» **Required work**
(A) Answer these questions from the discussion of polynomial and exponential time:
(i) What three kinds of algorithms does it say undergrads tend to study when they go a bit further?
(ii) Under which three operations does it say polynomials are closed?
(iii) By what kind of factor does it say runtime complexity grows when a multi-headed Turing machine is simulated with a single-headed one?
(B) Pick up the discussion of polynomial and exponential time after its final sentence and carry it on.

A lot of people really struggle through these introductory courses. It wouldn't be very kind or helpful to stop and point out that the stuff they're struggling with is the easy stuff.

When undergrads do go a bit further, it tends to be about things like parallel algorithms, sub-linear algorithms, and space-bounded algorithms. Those are plenty interesting and tend to be more useful to know about.


I think the answer is much more trivial than you think. Polynomials and exponential complexities are given such special status simply because when we start classifying "natural" problems, many of them either fall into one of these classes, and not many in the intermediate classes. If they fell into polynomial and sub-exponential time, computer science text books would have chapters dedicated to these two instead. At the end of the day CS is used to make building technology easier and so computer scientists naturally interested in "natural" problems and not artificially designed problems.

Now, why "natural" problems so easily fall into these two categories and not others is a different mystery and not what you asked.


It's also a robust distinction because polymomials are closed under addition, multiplication and composition.

Converting an algorithm from a Turing machine to a random-access model will often give you a polynomial speedup, but not an exponential one, so "polynomial time" means the same for both.

If you have a problem A, and a polynomial reduction from A to B, and a polynomial algorithm for B, you have a polynomial algorithm for A.

Sometimes algorithms can be polynomial but intractable (or even exponential but practical for some real cases), but it's less "neat" or clean to reason about those things. (Very useful, though, just more done outside the academy.)

As for things that aren't polynomial, I guess exponential things just happen to be the most common kind? Not sure myself why "pseudo-polynomial" bounds aren't more common.


Polynomials are convenient because they allow you to mostly ignore the details of the underlying model of computation. E.g. if you try to simulate a multi-headed Turing machine with a single-headed one, you'll spend a lot of time moving between different positions on the tape, increasing the runtime complexity by a polynomial factor. By considering all polynomials as essentially equivalent, you can choose whichever abstraction you want without having to think too hard about the overhead it adds. That's of course bad if you actually want to implement the fastest algorithm, but it makes proving (and stating) theorems a lot simpler.

» **Provided data**
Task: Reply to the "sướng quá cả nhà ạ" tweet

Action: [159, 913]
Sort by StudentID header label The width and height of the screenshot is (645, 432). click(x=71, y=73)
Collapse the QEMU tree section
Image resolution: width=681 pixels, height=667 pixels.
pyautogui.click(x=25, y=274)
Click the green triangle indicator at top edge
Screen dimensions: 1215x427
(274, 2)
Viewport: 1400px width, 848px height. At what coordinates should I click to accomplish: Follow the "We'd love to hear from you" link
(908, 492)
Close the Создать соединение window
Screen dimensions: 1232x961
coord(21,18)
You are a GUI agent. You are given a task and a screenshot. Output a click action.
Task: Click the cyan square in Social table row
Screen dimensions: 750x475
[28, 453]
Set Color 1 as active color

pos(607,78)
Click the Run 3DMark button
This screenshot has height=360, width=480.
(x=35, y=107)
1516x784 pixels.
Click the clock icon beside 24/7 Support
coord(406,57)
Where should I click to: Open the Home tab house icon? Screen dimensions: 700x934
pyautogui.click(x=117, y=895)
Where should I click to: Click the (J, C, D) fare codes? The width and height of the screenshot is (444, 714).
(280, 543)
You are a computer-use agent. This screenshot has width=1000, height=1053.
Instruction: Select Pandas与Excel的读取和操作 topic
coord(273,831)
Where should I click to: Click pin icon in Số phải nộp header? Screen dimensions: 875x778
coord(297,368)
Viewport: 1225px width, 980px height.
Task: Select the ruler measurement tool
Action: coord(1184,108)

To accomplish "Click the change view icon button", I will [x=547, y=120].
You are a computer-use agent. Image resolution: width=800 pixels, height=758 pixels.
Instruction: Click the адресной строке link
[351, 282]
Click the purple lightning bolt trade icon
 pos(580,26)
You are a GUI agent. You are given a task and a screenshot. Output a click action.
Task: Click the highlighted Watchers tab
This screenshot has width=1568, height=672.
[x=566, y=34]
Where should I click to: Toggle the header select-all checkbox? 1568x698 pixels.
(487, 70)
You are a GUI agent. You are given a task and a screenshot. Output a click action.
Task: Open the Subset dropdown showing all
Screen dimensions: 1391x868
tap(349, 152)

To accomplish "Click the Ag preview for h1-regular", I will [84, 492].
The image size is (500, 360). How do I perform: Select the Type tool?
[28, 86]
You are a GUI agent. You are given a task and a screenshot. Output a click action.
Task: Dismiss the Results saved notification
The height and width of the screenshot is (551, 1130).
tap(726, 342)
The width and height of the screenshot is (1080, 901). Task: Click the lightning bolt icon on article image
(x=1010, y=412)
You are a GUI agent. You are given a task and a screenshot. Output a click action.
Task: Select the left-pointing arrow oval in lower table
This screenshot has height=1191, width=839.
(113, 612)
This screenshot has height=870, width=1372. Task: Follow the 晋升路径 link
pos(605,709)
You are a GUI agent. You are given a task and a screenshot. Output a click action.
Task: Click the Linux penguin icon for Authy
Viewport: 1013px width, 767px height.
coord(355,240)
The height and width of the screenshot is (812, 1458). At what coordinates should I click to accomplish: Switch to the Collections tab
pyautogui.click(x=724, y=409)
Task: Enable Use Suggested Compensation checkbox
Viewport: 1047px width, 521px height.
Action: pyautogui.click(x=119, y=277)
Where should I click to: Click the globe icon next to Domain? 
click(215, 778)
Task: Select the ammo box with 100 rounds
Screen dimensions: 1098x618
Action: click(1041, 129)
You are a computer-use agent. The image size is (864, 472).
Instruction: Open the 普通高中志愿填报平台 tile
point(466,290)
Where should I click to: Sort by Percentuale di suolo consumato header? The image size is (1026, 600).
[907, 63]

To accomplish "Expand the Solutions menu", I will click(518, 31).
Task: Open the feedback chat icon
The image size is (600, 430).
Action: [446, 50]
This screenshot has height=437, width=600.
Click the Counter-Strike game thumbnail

» **Answers**
(A)
(i) Parallel algorithms, sub-linear algorithms, and space-bounded algorithms.
(ii) Addition, multiplication, and composition.
(iii) A polynomial factor.

(B)
Yup this is the justification for why polynomial reductions should define everything within class, but it doesn't seem to justify why we should only focus on the polynomial and exponential classes to begin with, given there are infinitely many classes in between (and beyond exponential). Sorry my question didn't make it clear that's what I was asking about; I edited it to hopefully clarify.


Complexity theorists do care about reductions within subexponential time classes, but it's not a great topic for P vs NP focused Complexity Theory 101. And when you do focus on P vs NP, the dichotomy is quite natural because of the https://en.wikipedia.org/wiki/Exponential_time_hypothesis, the conjecture that a broad class of NP-complete problems are exponential-time.


The class of polynomial time algorithms is closed for some things, that you often see in algorithms: - If you run two polynomial time algorithms in parallel, the result is a polynomial time algorithm again. - If one operation of a polynomial time algorithm, is calling another polynomial time algorithm, then the result runs in polynomial time again.


By this justification exponentials wouldn't be any more interesting than stuff between exponentials and polynomials either, right? So why we still generally taught both, but only these two? Aren't there an infinite number of complexities above polynomial to worry about? is my point.


"Exponential" is often colloquial short-hand for EXPTIME, which is closed under some useful operations (because there's an "any polynomial" in the exponent.)

For one thing, it's robust to reasonable changes of model, for "No true Scotsman" definitions of "reasonable".


You're talking about closure of EXPTIME under polynomial transformations. You could do similar for quasipolynomial and such; there's nothing about EXPTIME that makes it special in this regard. Edited my comment slightly to hopefully clarify.


Exponential is interesting for P=?NP because the naive method for NP problems runs in exponential time.


> One thing that's bothered me ever since I heard about complexity theory is why there is no explanation given as to why polynomial complexities are given such special status. It's just taken for granted that polynomials are the class you care about... with no explanation as to why.

The reason is that if we take something more fine-grained than polynomial, whether the runtime is in this class or not can strongly depend on the machine model (e.g. Turing machine, register machine (counter machine, pointer machine, random-access stored-program machine), etc.). On the other hand, for nearly all machine models, one can show that they can be emulated by another machine model with at most a polynomial-time overhead. This is seen as a strong sign that polynomial-time is probably what we are looking for.

Another strong sign is that there exist problem classes (NPcomplete, coNPcomplete) to which every problem in NP/coNP can be reduced by a polynomial-time reduction (that such a class exists is IMHO a very surprising result). This is seen as another strong sign that polynomial-time could be a good idea.


> if we take something more fine-grained than polynomial

I didn't mean more fine-grained than polynomial. I meant between polynomial and exponential.

> On the other hand, for nearly all machine models, one can show that they can be emulated by another machine model with at most a polynomial-time overhead. This is seen as a strong sign that polynomial-time is probably what we are looking for.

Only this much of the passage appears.